Extracted information:
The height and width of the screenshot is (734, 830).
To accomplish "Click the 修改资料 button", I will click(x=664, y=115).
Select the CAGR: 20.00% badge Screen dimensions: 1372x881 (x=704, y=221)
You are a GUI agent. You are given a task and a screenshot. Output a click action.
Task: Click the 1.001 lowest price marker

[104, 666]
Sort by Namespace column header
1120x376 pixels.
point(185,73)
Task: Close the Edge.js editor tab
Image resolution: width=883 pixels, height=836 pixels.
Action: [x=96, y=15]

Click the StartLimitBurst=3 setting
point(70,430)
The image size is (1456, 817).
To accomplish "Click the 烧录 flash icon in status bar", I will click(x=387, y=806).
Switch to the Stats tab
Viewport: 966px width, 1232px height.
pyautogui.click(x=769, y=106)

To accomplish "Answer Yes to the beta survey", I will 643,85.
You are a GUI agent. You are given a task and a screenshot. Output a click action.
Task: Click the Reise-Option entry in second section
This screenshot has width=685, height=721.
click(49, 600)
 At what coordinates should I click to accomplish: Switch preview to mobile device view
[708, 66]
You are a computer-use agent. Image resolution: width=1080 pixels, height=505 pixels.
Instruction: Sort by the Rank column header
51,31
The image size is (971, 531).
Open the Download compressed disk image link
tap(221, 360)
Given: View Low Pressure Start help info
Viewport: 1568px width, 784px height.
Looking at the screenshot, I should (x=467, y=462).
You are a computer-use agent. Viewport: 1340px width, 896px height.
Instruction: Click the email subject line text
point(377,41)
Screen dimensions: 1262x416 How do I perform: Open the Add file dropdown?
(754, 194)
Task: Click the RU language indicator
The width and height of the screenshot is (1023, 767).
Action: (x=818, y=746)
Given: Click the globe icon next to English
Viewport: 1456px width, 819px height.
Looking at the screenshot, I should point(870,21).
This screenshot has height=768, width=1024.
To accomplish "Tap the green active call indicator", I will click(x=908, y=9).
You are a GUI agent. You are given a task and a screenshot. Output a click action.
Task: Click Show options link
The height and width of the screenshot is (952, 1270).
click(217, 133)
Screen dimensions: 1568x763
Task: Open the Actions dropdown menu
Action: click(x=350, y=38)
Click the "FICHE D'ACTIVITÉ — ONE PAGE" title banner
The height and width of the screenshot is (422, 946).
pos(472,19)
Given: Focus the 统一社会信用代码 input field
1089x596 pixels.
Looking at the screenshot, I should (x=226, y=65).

Given instruction: Reproduce the entire listing above line for line, with no changes.

The answer:
The height and width of the screenshot is (734, 830).
To accomplish "Click the 修改资料 button", I will click(x=664, y=115).
Select the CAGR: 20.00% badge Screen dimensions: 1372x881 (x=704, y=221)
You are a GUI agent. You are given a task and a screenshot. Output a click action.
Task: Click the 1.001 lowest price marker

[104, 666]
Sort by Namespace column header
1120x376 pixels.
point(185,73)
Task: Close the Edge.js editor tab
Image resolution: width=883 pixels, height=836 pixels.
Action: [x=96, y=15]

Click the StartLimitBurst=3 setting
point(70,430)
The image size is (1456, 817).
To accomplish "Click the 烧录 flash icon in status bar", I will click(x=387, y=806).
Switch to the Stats tab
Viewport: 966px width, 1232px height.
pyautogui.click(x=769, y=106)

To accomplish "Answer Yes to the beta survey", I will 643,85.
You are a GUI agent. You are given a task and a screenshot. Output a click action.
Task: Click the Reise-Option entry in second section
This screenshot has width=685, height=721.
click(49, 600)
 At what coordinates should I click to accomplish: Switch preview to mobile device view
[708, 66]
You are a computer-use agent. Image resolution: width=1080 pixels, height=505 pixels.
Instruction: Sort by the Rank column header
51,31
The image size is (971, 531).
Open the Download compressed disk image link
tap(221, 360)
Given: View Low Pressure Start help info
Viewport: 1568px width, 784px height.
Looking at the screenshot, I should (x=467, y=462).
You are a computer-use agent. Viewport: 1340px width, 896px height.
Instruction: Click the email subject line text
point(377,41)
Screen dimensions: 1262x416 How do I perform: Open the Add file dropdown?
(754, 194)
Task: Click the RU language indicator
The width and height of the screenshot is (1023, 767).
Action: (x=818, y=746)
Given: Click the globe icon next to English
Viewport: 1456px width, 819px height.
Looking at the screenshot, I should point(870,21).
This screenshot has height=768, width=1024.
To accomplish "Tap the green active call indicator", I will click(x=908, y=9).
You are a GUI agent. You are given a task and a screenshot. Output a click action.
Task: Click Show options link
The height and width of the screenshot is (952, 1270).
click(217, 133)
Screen dimensions: 1568x763
Task: Open the Actions dropdown menu
Action: click(x=350, y=38)
Click the "FICHE D'ACTIVITÉ — ONE PAGE" title banner
The height and width of the screenshot is (422, 946).
pos(472,19)
Given: Focus the 统一社会信用代码 input field
1089x596 pixels.
Looking at the screenshot, I should (x=226, y=65).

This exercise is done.